For Mercedes, though, customers of its battery-electric production vehicle will be able to select from multiple battery sizes to balance the needs of payload and range. Additional mass from batteries and a cargo-space automation system might be more of a problem for Tesco than for Amazon, for example, for whom the load-limiting factor is more likely to be volume than weight.

The automated loading system and robotised cargo space are seen as major ways to improve efficiency. Moser believes that by inserting the shelves into the van fully loaded, downtime in the depot could be reduced from as much as an hour and a half to as little as five minutes. “We have worked on the loading system and have Vito vans on customer trials with one-shot loading,” he adds. “We’ve also increased the size of the engineering team that’s working on cargo space automation.”

Vision Van’s onboard robotic system removes the need for the driver to go into the cargo space.
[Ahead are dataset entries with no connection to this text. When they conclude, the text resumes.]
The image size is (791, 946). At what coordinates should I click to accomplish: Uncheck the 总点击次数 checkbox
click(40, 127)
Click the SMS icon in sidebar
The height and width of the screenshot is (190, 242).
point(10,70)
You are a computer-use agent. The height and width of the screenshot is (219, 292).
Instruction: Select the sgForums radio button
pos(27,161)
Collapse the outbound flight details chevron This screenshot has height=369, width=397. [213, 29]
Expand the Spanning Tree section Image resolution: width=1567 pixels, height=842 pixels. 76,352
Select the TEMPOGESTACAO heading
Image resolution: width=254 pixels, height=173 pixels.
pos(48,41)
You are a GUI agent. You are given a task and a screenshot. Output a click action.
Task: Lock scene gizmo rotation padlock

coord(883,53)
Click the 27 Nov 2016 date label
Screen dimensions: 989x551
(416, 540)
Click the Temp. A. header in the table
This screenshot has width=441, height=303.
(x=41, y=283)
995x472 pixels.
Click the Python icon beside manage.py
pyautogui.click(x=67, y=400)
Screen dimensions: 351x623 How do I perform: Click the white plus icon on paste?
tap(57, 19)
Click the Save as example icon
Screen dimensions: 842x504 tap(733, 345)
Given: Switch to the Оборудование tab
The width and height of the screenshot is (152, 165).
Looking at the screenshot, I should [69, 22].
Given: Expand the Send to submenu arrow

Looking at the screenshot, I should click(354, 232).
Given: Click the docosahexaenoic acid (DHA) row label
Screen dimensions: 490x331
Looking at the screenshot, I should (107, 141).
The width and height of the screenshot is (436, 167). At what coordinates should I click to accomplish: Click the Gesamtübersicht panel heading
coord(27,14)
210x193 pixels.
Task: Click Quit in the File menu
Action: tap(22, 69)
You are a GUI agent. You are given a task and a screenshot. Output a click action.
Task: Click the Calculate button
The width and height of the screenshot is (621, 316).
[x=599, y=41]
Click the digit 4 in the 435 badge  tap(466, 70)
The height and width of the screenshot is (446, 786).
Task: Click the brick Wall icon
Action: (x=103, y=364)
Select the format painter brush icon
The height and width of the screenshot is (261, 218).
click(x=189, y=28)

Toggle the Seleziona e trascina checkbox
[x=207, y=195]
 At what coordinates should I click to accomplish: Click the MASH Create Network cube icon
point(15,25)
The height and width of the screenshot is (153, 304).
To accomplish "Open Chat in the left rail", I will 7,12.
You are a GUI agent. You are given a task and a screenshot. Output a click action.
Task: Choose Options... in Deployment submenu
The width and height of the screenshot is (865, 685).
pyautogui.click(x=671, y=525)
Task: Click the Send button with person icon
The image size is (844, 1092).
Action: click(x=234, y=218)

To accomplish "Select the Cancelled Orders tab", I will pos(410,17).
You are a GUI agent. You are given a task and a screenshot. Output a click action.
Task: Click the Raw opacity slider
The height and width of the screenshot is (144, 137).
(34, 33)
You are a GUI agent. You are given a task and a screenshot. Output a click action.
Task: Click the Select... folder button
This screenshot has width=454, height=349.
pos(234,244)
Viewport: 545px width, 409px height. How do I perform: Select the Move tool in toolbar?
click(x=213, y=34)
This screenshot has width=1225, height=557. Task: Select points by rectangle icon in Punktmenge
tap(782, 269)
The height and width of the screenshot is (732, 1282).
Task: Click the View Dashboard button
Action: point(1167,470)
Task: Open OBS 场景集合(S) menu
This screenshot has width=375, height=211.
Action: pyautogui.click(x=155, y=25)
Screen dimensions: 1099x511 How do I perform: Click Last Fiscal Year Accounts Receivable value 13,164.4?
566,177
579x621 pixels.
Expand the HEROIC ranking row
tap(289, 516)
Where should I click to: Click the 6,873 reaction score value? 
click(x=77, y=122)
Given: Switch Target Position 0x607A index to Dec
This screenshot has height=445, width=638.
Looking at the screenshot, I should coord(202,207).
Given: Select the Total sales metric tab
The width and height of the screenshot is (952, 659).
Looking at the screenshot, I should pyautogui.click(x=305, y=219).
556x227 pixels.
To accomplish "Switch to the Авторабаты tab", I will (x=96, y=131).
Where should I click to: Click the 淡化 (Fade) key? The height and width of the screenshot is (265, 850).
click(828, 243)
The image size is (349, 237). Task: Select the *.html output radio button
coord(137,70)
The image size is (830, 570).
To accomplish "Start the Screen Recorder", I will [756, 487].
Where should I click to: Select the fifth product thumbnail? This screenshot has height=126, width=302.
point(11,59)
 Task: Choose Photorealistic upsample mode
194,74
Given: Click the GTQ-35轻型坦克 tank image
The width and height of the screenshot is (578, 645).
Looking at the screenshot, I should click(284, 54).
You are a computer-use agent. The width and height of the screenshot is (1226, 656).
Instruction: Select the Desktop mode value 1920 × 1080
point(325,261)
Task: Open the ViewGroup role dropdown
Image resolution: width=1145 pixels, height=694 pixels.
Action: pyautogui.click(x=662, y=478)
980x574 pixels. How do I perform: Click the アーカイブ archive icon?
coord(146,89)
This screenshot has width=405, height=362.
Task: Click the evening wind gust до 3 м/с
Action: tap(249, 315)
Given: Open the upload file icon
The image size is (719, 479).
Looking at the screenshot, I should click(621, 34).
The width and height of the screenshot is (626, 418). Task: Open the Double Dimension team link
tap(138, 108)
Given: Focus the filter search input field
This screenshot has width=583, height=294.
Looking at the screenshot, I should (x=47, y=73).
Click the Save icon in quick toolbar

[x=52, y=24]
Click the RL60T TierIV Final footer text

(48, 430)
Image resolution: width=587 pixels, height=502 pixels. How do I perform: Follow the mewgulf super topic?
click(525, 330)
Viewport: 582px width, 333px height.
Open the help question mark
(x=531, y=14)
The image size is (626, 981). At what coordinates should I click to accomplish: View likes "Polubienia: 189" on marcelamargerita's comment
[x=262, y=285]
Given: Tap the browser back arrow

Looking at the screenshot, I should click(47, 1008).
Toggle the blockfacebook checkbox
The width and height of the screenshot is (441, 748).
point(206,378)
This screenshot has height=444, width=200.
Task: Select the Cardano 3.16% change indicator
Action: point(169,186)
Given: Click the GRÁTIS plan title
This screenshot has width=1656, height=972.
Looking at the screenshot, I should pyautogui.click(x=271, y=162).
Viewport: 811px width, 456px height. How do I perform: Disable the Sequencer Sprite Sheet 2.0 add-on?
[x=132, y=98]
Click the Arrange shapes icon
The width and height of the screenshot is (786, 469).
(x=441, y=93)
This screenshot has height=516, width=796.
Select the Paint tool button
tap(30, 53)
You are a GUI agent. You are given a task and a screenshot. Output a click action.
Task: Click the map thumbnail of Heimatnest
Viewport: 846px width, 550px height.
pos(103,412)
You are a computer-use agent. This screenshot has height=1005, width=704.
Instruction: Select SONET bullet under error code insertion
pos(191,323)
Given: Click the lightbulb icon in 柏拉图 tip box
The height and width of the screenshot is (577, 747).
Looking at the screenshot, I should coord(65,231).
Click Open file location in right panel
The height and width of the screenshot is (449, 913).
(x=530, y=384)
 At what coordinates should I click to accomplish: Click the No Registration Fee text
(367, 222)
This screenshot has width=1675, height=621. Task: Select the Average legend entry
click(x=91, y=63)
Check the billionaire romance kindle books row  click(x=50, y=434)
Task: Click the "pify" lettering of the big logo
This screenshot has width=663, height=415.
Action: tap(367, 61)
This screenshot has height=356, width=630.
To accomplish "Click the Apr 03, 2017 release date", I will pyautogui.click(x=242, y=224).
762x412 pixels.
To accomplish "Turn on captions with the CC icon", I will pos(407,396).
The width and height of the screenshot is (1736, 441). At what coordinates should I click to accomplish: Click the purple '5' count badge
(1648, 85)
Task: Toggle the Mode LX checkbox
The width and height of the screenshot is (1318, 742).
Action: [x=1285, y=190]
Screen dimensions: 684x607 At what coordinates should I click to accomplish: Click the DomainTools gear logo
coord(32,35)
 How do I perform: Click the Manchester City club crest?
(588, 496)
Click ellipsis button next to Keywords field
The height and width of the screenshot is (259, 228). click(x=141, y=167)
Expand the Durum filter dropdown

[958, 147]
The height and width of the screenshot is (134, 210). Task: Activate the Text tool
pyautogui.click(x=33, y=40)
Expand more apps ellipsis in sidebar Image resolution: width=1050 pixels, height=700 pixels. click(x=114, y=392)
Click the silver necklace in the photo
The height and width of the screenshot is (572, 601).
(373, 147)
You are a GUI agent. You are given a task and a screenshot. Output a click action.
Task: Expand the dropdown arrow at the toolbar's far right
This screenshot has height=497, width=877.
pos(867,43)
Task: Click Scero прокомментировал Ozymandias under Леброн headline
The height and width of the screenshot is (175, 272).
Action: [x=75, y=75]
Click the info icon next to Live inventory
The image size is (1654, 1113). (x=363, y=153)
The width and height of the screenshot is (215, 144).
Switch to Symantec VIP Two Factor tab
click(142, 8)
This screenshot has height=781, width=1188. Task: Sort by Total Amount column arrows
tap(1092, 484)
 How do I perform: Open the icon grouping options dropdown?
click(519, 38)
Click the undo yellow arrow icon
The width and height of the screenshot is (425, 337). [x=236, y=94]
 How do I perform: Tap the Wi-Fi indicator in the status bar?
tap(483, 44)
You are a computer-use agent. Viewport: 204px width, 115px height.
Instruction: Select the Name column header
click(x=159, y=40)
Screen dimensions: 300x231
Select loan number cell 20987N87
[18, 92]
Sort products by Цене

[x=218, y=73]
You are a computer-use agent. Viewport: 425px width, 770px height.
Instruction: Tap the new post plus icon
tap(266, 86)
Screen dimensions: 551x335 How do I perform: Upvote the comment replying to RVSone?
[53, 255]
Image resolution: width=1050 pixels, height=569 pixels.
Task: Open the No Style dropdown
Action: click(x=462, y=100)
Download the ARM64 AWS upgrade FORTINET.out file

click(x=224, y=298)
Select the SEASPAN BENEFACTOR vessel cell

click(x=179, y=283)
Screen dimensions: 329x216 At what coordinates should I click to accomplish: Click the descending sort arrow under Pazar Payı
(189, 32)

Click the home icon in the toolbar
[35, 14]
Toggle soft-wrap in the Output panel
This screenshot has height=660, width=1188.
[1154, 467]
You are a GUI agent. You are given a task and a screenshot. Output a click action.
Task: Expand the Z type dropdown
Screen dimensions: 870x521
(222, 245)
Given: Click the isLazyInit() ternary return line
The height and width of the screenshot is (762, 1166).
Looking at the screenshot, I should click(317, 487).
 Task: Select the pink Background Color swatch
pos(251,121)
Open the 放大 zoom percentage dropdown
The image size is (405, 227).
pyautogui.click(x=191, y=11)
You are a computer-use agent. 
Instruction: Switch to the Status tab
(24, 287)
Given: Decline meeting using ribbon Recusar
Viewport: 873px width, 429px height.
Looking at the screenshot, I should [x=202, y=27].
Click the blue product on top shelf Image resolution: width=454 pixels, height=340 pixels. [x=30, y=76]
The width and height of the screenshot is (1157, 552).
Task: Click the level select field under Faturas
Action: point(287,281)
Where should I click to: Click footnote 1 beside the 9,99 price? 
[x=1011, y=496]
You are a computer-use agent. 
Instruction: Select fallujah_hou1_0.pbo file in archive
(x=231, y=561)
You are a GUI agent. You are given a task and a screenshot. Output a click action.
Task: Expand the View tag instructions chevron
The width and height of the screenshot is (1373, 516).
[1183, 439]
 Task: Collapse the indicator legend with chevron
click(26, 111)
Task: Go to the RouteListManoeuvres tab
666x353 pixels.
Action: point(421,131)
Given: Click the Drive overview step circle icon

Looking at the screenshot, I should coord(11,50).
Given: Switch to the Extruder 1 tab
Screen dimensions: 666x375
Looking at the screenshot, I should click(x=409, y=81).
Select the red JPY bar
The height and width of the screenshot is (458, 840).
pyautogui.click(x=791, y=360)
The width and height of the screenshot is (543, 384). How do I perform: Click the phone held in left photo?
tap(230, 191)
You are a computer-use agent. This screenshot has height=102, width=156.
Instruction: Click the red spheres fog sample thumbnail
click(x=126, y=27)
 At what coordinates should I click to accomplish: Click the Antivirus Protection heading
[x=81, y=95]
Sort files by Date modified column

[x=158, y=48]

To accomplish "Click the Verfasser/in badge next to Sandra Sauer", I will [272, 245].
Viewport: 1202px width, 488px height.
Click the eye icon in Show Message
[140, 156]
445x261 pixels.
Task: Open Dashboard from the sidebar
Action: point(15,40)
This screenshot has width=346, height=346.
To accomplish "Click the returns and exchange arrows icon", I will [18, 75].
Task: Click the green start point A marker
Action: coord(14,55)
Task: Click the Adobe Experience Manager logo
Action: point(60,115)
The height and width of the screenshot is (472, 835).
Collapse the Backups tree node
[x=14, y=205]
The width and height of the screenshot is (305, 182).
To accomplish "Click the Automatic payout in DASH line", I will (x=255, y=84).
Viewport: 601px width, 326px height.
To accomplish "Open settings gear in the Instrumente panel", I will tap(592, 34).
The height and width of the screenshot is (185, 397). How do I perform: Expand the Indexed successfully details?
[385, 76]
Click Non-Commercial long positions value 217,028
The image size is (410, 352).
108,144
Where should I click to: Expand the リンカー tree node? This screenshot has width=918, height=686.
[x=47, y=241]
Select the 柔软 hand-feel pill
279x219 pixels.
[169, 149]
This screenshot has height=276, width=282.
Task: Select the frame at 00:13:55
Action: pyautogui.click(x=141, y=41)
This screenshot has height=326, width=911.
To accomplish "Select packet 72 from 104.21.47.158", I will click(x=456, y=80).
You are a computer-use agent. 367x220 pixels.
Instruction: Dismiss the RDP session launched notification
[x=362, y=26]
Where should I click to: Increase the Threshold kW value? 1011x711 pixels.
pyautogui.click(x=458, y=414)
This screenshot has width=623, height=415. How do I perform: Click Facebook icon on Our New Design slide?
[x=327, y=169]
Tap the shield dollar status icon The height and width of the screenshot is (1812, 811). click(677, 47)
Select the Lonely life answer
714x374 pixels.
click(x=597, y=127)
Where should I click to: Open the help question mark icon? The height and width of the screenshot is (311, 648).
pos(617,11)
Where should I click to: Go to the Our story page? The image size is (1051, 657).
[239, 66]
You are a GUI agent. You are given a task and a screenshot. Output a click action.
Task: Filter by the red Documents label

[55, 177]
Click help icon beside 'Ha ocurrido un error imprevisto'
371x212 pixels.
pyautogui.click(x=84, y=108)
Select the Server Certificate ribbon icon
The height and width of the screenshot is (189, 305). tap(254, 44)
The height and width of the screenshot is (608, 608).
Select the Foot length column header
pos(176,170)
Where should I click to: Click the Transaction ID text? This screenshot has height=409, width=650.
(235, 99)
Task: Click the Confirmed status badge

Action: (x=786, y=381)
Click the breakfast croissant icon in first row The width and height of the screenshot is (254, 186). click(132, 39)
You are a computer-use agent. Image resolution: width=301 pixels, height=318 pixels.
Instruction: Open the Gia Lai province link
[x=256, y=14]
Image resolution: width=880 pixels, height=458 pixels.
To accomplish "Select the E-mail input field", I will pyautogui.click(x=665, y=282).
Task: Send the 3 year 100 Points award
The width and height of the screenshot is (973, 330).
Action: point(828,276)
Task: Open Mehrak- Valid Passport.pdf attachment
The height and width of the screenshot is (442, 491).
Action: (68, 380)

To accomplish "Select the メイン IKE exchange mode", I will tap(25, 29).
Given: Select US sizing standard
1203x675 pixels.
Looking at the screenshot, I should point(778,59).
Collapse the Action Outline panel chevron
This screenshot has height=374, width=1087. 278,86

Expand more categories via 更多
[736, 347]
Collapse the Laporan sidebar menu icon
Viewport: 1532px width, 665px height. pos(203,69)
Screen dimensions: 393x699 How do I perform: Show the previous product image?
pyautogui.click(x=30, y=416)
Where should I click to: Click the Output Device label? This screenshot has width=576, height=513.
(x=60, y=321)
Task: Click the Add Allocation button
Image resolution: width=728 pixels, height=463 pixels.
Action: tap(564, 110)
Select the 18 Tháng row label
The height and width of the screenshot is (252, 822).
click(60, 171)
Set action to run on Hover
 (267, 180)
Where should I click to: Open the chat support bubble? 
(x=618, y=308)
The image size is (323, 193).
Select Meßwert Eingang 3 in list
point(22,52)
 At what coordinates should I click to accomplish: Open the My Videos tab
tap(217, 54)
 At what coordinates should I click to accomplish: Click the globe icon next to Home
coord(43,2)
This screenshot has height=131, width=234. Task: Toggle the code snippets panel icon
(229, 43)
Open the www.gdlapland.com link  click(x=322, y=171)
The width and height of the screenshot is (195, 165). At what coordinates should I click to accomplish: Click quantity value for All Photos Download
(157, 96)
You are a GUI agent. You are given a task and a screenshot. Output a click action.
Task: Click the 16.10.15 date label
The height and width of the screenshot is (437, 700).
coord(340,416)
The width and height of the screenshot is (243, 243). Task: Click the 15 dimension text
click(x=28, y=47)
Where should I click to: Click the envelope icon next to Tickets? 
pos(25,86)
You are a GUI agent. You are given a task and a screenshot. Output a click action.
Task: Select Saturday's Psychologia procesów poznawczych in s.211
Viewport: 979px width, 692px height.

When the van stops at the next destination, a hatch opens and the driver can collect the parcel to make the manual delivery.

“We are in discussions with a lot of logistics providers and ecommerce companies,” says Moser. “They’re working on the same problems within their own organisations, such as automating the cargo space, and reducing the time spent searching in it and rearranging it. In particular, walking around the vehicle and climbing into the cargo space to look for a parcel, is a pain point. We believe that with an automated cargo space the [delivery] process time can be reduced.”

Joystick control won’t make production anytime soon, but the Vision Van’s drones – which are loaded by the same cargo-area robot that retrieves parcels for hand delivery – could yet be a part of the final-mile landscape, if regulatory approval for their commercial use can be secured. Mercedes’ partner for the drones, Matternet, already has them on trial with the Swiss Post and was recently granted permission to use them to fly lab samples autonomously between two hospitals in Lugano.

Back on the ground, Moser highlights better route-planning software as another area for development (although not by Mercedes) if more efficient final-mile deliveries are to be achieved in the future.

“We’ve looked around but there’s nothing really available that plans a delivery route with multiple stops,” he says. “You have to create a data string that provides the system with all the information it needs to put the right parcel on the right tray on the right shelf, which is put into the right van for the right district. For that you need a system that’s fully connected to the warehousing system as well, and linked to the routing software. Most likely the routing will happen on a backend server, not locally in the van, because you have to control the entire fleet – it’s not like a passenger car, where the navigation system is onboard to calculate the route.”

To lend weight to his case, Moser cites delivery figures from research his team did with a German delivery company. They suggest a dramatic drop in delivery percentage – from above 90%, to 30% – from a driver who knows the district and many of the regular delivery spots well, to one who’s new to the area.

“Today route planning is done by a person who knows the district,” he says. “It might be the most efficient route, or it might not be. Technology will make the process much more flexible, rather than reliant on the one person who knows the area.”

Moser reports that despite its rapidly advancing driverless technology for passenger cars and heavy trucks, Mercedes isn’t currently working on autonomous delivery vans, but he does envisage several ways in which driverless systems could play a role: a ‘follow-me’ mode, whereby the van would follow the driver down the street as deliveries are made; a van travelling autonomously from the depot to the delivery district, where the driver would join the vehicle; and a van moving autonomously around the depot, say from the charging station, to the car wash and on to the loading bay.

As always however, the success of these or any other new technologies will depend on them delivering a rapid return on investment for the operator. “Commercial vehicles must earn money,” Moser stresses. “This is a cost-driven market, very different to passenger cars.”